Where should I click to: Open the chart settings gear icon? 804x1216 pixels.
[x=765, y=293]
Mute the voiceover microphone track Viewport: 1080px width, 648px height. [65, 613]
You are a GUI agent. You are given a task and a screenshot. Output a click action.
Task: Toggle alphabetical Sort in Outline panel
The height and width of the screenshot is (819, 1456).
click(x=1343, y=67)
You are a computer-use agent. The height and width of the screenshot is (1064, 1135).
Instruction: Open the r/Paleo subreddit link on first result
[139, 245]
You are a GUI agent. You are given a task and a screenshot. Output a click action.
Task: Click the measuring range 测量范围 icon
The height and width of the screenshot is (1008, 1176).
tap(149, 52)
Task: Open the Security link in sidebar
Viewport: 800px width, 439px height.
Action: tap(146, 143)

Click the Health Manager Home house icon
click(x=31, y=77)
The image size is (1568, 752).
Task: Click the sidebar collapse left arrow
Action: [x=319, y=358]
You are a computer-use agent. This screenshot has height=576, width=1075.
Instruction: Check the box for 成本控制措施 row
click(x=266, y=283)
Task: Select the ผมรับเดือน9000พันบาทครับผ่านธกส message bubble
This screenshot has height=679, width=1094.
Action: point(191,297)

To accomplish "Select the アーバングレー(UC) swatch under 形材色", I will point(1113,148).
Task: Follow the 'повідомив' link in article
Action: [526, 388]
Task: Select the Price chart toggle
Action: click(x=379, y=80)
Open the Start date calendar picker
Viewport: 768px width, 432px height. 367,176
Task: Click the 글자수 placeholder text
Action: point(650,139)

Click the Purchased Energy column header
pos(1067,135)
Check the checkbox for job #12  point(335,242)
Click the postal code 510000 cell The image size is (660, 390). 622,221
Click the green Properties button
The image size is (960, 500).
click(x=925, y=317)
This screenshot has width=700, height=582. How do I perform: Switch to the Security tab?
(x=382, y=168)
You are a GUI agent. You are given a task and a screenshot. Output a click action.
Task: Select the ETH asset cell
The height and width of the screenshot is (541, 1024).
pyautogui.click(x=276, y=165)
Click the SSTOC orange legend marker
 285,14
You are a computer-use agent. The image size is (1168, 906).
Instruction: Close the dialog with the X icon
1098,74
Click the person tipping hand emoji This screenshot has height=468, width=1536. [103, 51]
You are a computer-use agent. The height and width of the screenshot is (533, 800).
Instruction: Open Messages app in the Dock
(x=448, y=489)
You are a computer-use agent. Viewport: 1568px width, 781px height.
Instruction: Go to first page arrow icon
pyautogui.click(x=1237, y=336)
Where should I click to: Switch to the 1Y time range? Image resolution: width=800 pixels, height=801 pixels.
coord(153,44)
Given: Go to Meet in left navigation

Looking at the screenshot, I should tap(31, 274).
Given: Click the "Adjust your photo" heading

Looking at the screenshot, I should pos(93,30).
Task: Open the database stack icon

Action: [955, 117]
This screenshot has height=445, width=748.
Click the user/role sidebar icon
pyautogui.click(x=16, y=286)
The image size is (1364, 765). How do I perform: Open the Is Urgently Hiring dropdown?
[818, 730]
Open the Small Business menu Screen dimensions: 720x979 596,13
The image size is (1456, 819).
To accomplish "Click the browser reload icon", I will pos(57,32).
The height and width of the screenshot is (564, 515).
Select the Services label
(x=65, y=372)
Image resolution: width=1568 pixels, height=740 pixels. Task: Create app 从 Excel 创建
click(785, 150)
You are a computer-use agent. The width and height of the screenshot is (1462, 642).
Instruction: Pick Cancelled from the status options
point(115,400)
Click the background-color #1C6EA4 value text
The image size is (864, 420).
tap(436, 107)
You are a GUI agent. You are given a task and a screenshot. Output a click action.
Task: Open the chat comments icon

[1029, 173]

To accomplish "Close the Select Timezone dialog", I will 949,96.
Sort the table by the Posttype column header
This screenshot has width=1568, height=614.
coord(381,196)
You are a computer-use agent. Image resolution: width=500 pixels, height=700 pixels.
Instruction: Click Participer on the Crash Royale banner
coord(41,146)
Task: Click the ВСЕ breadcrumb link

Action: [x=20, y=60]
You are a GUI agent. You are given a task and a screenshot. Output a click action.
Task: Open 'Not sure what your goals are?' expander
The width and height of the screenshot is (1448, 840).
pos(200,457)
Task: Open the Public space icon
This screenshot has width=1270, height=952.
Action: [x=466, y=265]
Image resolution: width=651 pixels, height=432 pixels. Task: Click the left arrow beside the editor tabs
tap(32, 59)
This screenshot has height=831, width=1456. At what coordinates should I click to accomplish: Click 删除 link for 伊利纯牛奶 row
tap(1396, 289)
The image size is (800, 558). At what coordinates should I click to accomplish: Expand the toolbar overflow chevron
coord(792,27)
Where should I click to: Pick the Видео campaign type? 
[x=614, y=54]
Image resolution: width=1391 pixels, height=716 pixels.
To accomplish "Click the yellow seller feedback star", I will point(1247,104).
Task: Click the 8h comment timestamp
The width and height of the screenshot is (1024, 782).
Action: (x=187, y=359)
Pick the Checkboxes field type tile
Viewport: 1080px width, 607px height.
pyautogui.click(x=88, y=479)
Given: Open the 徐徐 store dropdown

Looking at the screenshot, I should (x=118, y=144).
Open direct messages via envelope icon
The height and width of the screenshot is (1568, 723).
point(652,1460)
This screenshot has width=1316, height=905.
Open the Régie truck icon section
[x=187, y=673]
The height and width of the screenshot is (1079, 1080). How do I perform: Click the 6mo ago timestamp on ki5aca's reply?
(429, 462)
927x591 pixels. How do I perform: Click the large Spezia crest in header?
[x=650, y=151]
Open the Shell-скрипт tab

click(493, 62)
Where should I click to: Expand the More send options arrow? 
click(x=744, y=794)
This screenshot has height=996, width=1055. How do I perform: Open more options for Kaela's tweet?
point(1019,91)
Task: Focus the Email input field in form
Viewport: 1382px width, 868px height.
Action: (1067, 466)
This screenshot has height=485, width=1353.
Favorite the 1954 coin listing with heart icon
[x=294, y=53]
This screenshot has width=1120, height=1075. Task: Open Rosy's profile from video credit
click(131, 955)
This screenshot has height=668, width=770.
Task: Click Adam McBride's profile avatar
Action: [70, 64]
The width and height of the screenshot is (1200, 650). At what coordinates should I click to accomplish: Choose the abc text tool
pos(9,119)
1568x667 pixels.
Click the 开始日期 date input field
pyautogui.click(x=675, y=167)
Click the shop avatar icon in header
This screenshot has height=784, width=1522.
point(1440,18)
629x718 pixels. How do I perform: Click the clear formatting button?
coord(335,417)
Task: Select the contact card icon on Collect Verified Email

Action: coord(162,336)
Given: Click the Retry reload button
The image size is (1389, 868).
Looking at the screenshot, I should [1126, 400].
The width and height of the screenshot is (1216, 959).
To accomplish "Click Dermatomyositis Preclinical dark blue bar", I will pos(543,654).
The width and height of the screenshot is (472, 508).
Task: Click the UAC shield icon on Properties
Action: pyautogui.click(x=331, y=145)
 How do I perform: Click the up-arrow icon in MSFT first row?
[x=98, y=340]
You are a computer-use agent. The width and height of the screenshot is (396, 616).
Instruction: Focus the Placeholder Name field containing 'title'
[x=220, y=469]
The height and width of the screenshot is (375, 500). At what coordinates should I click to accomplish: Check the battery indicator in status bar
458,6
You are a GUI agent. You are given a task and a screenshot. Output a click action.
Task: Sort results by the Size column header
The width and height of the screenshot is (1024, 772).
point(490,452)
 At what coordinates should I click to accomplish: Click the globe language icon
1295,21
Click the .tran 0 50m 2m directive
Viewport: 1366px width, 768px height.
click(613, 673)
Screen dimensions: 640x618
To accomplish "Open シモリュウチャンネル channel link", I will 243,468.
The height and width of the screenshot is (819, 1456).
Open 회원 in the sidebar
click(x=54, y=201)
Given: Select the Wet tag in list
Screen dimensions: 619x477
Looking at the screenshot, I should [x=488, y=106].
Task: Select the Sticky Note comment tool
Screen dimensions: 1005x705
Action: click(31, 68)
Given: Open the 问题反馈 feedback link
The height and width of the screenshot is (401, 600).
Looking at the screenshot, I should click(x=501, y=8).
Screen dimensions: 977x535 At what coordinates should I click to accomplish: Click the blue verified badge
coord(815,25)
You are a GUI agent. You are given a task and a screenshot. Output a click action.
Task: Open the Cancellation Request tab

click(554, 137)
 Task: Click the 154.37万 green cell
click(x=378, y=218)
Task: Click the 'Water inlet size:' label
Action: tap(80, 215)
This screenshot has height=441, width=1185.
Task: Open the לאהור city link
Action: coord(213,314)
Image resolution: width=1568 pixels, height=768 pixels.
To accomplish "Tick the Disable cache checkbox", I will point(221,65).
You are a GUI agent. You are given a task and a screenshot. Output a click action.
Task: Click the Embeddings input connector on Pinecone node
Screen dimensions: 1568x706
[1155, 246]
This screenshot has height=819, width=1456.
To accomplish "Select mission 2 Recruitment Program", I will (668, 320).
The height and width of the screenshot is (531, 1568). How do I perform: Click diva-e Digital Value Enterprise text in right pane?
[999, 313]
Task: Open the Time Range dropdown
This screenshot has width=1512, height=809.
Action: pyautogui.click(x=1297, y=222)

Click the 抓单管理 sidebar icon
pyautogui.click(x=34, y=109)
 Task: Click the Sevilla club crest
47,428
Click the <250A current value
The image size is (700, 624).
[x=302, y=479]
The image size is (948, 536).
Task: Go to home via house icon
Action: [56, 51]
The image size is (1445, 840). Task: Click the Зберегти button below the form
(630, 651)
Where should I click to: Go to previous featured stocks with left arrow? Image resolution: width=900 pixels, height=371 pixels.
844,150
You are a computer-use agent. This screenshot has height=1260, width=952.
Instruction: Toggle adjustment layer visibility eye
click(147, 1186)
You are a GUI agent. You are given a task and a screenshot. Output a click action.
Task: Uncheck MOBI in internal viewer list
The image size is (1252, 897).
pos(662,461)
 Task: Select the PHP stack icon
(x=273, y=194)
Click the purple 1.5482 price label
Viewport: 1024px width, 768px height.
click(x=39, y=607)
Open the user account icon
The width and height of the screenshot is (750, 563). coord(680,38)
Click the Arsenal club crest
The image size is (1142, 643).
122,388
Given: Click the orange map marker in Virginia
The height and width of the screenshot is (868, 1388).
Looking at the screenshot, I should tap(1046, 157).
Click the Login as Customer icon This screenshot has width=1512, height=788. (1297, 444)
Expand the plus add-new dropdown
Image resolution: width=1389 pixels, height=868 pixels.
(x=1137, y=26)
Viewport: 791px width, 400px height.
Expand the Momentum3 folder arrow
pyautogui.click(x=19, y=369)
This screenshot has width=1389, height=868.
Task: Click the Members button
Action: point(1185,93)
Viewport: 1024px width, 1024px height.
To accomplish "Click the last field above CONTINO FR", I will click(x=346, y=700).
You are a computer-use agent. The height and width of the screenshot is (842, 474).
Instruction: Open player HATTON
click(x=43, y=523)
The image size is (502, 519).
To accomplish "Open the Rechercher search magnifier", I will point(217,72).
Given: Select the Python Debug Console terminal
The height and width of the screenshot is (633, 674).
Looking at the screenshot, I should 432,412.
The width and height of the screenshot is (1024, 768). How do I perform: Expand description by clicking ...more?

※ ※ ※

* [WHAT TO WORK ON]: Print the entries above again verbatim, starting at the line that contains "Open the Small" and ending at the line that contains "pyautogui.click(x=88, y=479)".

* [TASK RESPONSE]:
Open the Small Business menu Screen dimensions: 720x979 596,13
The image size is (1456, 819).
To accomplish "Click the browser reload icon", I will pos(57,32).
The height and width of the screenshot is (564, 515).
Select the Services label
(x=65, y=372)
Image resolution: width=1568 pixels, height=740 pixels. Task: Create app 从 Excel 创建
click(785, 150)
You are a computer-use agent. The width and height of the screenshot is (1462, 642).
Instruction: Pick Cancelled from the status options
point(115,400)
Click the background-color #1C6EA4 value text
The image size is (864, 420).
tap(436, 107)
You are a GUI agent. You are given a task and a screenshot. Output a click action.
Task: Open the chat comments icon

[1029, 173]

To accomplish "Close the Select Timezone dialog", I will 949,96.
Sort the table by the Posttype column header
This screenshot has width=1568, height=614.
coord(381,196)
You are a computer-use agent. Image resolution: width=500 pixels, height=700 pixels.
Instruction: Click Participer on the Crash Royale banner
coord(41,146)
Task: Click the ВСЕ breadcrumb link

Action: [x=20, y=60]
You are a GUI agent. You are given a task and a screenshot. Output a click action.
Task: Open 'Not sure what your goals are?' expander
The width and height of the screenshot is (1448, 840).
pos(200,457)
Task: Open the Public space icon
This screenshot has width=1270, height=952.
Action: [x=466, y=265]
Image resolution: width=651 pixels, height=432 pixels. Task: Click the left arrow beside the editor tabs
tap(32, 59)
This screenshot has height=831, width=1456. At what coordinates should I click to accomplish: Click 删除 link for 伊利纯牛奶 row
tap(1396, 289)
The image size is (800, 558). At what coordinates should I click to accomplish: Expand the toolbar overflow chevron
coord(792,27)
Where should I click to: Pick the Видео campaign type? 
[x=614, y=54]
Image resolution: width=1391 pixels, height=716 pixels.
To accomplish "Click the yellow seller feedback star", I will point(1247,104).
Task: Click the 8h comment timestamp
The width and height of the screenshot is (1024, 782).
Action: (x=187, y=359)
Pick the Checkboxes field type tile
Viewport: 1080px width, 607px height.
pyautogui.click(x=88, y=479)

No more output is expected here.